Sometimes, protocol amendments that change the inclusion and exclusion criteria are required in clinical trials. Then, the patient populations before and after the amendment may differ.
We propose to perform separate statistical tests for the different phases, i.e. for the patients recruited before and after the amendment, and to combine the tests using Fisher's combination test. After a significant combination test a multiple testing procedure can be applied to identify the phase(s) to which a proof of efficacy refers. We assume that the amendment(s) are not based on any type of unblinded data. The proposed method is investigated within a simulation study.

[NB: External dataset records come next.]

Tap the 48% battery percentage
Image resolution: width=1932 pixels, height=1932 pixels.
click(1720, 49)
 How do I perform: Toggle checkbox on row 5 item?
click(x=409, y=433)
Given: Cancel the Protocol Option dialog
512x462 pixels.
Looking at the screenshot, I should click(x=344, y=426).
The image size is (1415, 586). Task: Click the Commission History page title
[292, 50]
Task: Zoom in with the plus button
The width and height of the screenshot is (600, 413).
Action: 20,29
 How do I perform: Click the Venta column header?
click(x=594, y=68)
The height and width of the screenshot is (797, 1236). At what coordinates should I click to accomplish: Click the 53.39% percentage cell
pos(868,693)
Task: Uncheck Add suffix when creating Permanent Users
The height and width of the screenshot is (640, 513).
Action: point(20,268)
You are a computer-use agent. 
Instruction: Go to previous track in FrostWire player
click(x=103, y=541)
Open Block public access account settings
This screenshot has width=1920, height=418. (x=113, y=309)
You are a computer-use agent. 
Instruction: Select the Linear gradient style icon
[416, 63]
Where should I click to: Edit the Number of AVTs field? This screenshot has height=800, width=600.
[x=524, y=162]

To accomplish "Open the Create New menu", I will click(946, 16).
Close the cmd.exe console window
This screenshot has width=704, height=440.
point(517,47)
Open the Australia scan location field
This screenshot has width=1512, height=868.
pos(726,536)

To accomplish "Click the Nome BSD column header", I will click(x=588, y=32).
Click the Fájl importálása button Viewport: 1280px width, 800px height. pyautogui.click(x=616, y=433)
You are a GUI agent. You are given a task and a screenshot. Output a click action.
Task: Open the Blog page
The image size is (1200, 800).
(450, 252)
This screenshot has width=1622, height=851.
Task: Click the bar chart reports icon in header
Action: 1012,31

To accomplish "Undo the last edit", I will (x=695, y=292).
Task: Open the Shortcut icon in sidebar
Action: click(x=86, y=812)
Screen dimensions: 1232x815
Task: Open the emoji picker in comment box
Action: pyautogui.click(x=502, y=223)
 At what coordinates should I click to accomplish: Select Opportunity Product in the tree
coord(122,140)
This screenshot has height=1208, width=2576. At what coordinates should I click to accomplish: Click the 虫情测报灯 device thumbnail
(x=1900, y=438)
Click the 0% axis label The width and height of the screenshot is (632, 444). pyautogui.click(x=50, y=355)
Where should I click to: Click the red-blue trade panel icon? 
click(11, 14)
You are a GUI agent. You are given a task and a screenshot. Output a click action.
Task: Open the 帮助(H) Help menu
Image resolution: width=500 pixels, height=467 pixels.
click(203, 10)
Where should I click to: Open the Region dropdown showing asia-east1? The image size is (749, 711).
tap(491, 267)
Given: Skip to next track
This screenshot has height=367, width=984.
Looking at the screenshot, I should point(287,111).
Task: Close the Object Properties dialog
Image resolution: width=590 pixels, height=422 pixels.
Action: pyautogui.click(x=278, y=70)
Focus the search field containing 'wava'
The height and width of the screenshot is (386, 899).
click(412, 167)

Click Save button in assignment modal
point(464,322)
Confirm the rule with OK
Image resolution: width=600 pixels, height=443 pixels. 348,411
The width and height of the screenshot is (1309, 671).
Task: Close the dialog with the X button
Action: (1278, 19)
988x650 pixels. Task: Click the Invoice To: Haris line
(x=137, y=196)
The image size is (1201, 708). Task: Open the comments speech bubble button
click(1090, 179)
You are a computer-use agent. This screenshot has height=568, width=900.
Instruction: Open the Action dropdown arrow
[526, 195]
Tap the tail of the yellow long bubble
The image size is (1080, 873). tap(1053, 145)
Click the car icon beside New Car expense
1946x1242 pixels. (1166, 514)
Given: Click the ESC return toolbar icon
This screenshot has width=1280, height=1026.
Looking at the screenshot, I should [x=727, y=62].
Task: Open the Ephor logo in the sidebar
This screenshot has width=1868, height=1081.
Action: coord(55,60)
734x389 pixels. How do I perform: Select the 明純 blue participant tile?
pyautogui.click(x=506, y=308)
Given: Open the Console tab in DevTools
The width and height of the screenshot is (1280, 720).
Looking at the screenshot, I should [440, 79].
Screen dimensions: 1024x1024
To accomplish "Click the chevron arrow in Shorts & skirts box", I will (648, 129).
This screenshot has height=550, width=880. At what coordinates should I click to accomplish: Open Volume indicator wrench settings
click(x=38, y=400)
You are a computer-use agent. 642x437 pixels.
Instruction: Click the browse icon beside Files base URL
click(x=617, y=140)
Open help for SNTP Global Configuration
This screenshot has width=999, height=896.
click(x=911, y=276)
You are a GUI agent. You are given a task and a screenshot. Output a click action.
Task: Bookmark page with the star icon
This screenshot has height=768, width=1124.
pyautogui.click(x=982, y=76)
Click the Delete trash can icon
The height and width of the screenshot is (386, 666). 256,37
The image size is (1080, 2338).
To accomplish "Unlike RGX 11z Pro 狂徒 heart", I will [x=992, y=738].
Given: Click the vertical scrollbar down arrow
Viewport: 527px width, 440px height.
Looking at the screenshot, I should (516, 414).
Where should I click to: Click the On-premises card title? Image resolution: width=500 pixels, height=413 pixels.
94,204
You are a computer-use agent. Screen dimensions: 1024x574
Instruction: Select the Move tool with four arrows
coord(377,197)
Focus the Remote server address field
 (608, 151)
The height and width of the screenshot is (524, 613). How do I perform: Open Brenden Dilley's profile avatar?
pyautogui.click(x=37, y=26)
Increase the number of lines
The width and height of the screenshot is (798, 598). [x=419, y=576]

The proposed combination approach is superior to the 'naïve' strategy to ignore the differences between the phases and pooling the data to perform just one statistical test. This superiority disappears when there are hardly any differences between the two phases.
When one or more protocol amendments change the inclusion and exclusion criteria, one should realize that the populations may differ. In this case, separate tests for the different phases together with a combination test are a powerful method that can be applied in a variety of settings. The (first) amendment should specify the combination test to be applied in order to combine the different phases.
Protocol amendments are often necessary in clinical trials. Sometimes a change in the inclusion and/or exclusion criteria is required. There are various reasons for a change of the inclusion and exclusion criteria, some of them are mentioned in the ICH E9 guideline  and by Cleophas et al. . On the one hand, newly emerging medical knowledge can be one reason especially for long-term trials, on the other hand, regular violations of entry criteria and too low recruitment rates could also make changes necessary. In any case, changes of the inclusion/exclusion criteria have to be described in a protocol amendment. Moreover, according to Cleophas et al. , the "amendment should also cover any statistical consequences ... and alterations to the planned statistical analysis".
When entry criteria are changed during the trial, the populations before and after the amendment may differ. Chow and Shao  presented an example of a placebo-controlled clinical trial in patients with asthma. Because patient enrolment was slow the inclusion criteria were relaxed. To be precise, according to the original protocol, patients with a baseline FEV1 (forced expiratory volume in liter per second) between 1.5 and 2.0 could be included. The first amendment extended this range up to an upper bound of 2.5, and the second amendment to an upper bound of 3.0. Please note that the change in FEV1, i.e. the difference between the value after treatment and that at baseline, was the primary endpoint in this study.
Other examples of amendments that change entry criteria were presented [4,5]. Svolba and Bauer's  example is a two-armed, long-term trial that investigated the time until relapse of cutaneous melanoma. In this study an amendment to the protocol increased the inclusion limit for cholesterol. Dubertret et al.  report the results of a phase III placebo-controlled trial in patients with moderate-to-severe plaque psoriasis. In this trial efalizumab, a humanized monoclonal antibody, was compared with placebo. During the study the protocol was amended to modify the inclusion criteria.
These examples show that amendments that relax or modify the entry criteria occur in different indications. Moreover, in the examples the entry criteria were changed once or at least twice. In practice, the inclusion and exclusion criteria are rarely changed very often.
As mentioned above, the actual patient population after an amendment may deviate from the originally targeted population . For example, a modification of the acceptable range of baseline values can change the variance of the difference value after treatment minus baseline . Usually, the difference in the populations before and after the amendment is ignored in the statistical analysis. As a consequence, the data are pooled; a procedure that can introduce a bias and can decrease the power of the study, maybe beneath the necessary power which was fixed when planning the study.
Chow and Shao  proposed a method that takes the potential differences in the populations before and after an amendment into account. The main idea is to divide the trial data according to the different treatment groups and phases. A new phase is started after each amendment. Thus, when there are K amendments K + 1 phases result (K ≥ 1). For each combination of group (T for treatment and C for control group) and phase (for phases 0, 1,..., K), a single value for the endpoint y and value(s) the predictor x (which may be of dimension greater than 1) are determined by e.g. computing the sample means. In the case of K amendments one gets the points for the control group and for the treatment group. Then, weighted linear regression analysis should be performed on the points for the control and treatment group, respectively.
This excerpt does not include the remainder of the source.